At the same time, the agency will be looking for guidance from the borough council on what that work should be, Chairman David Huber said.

At its first meeting since July, held via Zoom, the agency heard from Cherron Rountree, who succeeded Ziad Shehady as executive director.

Rountree read from a memo she prepared offering three “broad” recommendations to the agency.
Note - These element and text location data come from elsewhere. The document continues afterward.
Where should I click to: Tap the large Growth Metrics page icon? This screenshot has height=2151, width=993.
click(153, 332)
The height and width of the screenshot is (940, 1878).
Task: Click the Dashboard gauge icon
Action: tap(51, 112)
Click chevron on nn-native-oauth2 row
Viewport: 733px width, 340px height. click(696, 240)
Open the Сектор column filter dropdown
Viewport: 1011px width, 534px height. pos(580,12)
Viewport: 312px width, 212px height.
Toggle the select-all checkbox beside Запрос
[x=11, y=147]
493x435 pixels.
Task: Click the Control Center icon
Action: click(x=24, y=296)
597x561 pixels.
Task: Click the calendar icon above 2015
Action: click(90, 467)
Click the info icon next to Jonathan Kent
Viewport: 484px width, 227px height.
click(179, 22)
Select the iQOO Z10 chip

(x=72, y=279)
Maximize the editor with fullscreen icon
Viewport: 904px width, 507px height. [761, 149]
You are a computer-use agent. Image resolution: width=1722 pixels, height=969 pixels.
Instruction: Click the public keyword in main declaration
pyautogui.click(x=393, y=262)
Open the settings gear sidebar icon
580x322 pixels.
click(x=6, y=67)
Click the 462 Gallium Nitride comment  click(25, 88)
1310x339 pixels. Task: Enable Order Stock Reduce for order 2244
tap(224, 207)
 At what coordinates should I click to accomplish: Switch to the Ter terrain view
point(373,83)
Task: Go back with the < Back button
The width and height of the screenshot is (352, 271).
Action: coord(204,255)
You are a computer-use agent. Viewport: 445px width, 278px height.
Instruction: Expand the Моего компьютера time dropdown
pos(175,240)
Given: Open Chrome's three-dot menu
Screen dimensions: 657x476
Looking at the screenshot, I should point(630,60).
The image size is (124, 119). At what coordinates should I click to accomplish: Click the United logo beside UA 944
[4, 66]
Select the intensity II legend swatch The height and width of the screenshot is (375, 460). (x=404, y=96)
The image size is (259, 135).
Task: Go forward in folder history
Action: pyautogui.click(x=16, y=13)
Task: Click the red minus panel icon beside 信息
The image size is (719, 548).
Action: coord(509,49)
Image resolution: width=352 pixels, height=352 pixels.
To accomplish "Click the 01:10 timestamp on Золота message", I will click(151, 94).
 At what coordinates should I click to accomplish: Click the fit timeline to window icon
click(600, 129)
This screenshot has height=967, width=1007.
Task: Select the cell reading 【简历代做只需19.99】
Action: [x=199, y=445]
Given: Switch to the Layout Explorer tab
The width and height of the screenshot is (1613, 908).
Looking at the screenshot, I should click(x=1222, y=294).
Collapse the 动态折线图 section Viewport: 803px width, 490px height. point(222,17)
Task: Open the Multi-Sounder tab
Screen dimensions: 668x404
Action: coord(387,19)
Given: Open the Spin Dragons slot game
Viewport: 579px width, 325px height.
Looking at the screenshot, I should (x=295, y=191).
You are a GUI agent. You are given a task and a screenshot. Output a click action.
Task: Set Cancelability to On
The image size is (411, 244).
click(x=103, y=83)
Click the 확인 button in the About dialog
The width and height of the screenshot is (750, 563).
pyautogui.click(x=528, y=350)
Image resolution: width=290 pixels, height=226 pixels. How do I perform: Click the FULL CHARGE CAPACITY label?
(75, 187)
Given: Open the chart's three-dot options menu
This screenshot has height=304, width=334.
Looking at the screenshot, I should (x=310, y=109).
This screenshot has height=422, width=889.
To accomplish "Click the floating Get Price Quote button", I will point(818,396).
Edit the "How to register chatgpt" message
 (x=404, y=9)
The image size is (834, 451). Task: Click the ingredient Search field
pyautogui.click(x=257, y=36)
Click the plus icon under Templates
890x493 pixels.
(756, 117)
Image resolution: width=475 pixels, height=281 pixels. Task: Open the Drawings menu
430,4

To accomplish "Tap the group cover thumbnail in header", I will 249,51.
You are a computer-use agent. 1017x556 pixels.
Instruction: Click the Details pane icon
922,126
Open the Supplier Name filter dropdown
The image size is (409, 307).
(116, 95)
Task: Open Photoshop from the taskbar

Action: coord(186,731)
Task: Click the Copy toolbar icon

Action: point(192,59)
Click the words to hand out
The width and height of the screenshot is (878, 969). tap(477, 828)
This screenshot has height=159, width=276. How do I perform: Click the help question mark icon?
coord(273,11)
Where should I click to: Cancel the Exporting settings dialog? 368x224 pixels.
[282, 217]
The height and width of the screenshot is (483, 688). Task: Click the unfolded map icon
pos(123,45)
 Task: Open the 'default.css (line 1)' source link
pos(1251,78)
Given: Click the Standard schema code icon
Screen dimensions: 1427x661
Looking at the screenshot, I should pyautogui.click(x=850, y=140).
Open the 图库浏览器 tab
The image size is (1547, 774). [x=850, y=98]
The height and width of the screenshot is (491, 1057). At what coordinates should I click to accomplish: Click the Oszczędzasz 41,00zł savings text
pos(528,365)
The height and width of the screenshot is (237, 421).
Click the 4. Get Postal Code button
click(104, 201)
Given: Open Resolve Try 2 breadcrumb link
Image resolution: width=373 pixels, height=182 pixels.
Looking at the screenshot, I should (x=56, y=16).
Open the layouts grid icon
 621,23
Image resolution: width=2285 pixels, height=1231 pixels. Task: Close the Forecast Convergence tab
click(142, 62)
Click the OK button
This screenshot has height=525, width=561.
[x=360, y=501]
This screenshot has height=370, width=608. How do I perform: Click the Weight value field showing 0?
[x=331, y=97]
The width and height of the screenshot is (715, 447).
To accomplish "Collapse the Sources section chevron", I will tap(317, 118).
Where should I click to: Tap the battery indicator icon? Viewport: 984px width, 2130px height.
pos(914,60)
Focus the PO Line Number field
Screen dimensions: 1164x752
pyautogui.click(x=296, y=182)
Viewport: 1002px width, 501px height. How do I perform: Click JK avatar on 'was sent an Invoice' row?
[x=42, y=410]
They included boosting the agency’s visibility by creating a website and social media presence apart from the borough government’s in order to boost the public understanding of the agency’s work.

“We do have a small budget,” said Rountree, whose main job is as township administrator in Holmdel. “We can use some of those funds to help achieve some of these things.”

She also suggested “reaching out to the borough council to see what next steps they’d like us to do.”

Those could include “helping to facilitate some of the municipal facilities projects, developing design standards, commissioning a built-out analysis, looking at potential affordable housing opportunities, and then conducting any studies for areas in need of rehab or rehabilitation,” she said.

“But I don’t think as an agency we can move forward unless we have feedback from the town council,” Rountree said.

Two council members who serve as agency liaisons, Kate Triggiano and Kathy Horgan, both said they would like to discuss the question with their colleagues on the governing body.

Regarding the suggested website, “I think it is important to educate the public, because they don’t have a lot of information, and there is a lot of misinformation floating around,” said Horgan.

Triggiano said agency education and outreach has been “sorely lacking.”

Huber, who plans to leave the agency when his term ends in December, said he’d like to get some input from the mayor and council on “where do we go from here.”

The agency was formed in 2019 to assess the borough government’s present facilities and future needs, and to work with any private developers who might propose large-scale projects. But none have yet come forward.

In May, the agency endorsed a proposal that the town overhaul and expand its “substandard” public works yard on Chestnut Street, a project a subcommittee estimated would cost $9.3 million. The idea has gone almost without mention by the council since then.

“Certainly we’ll tackle projects as they come up,” Huber said, “but for now we don’t have any active projects that we’re really working on, besides the municipal facilities.”

Whether and when Rountree’s memo itself might be available to the public became a matter of some debate after Irving Place resident Dan Riordan asked for it.

Agency attorney Ron Gordon dubbed the memo a “deliberative” document that would exempt it from public release under the New Jersey Open Public Records Act.

But member Wilson Beebe pushed back, calling it a “perfectly anodyne document” that should be releasable.

“I think if we’re embarked on a good-faith effort in transparency, we ought to be, you know, transparent,” he said.

Agency consultant Ken DeRoberts was absent from the meeting.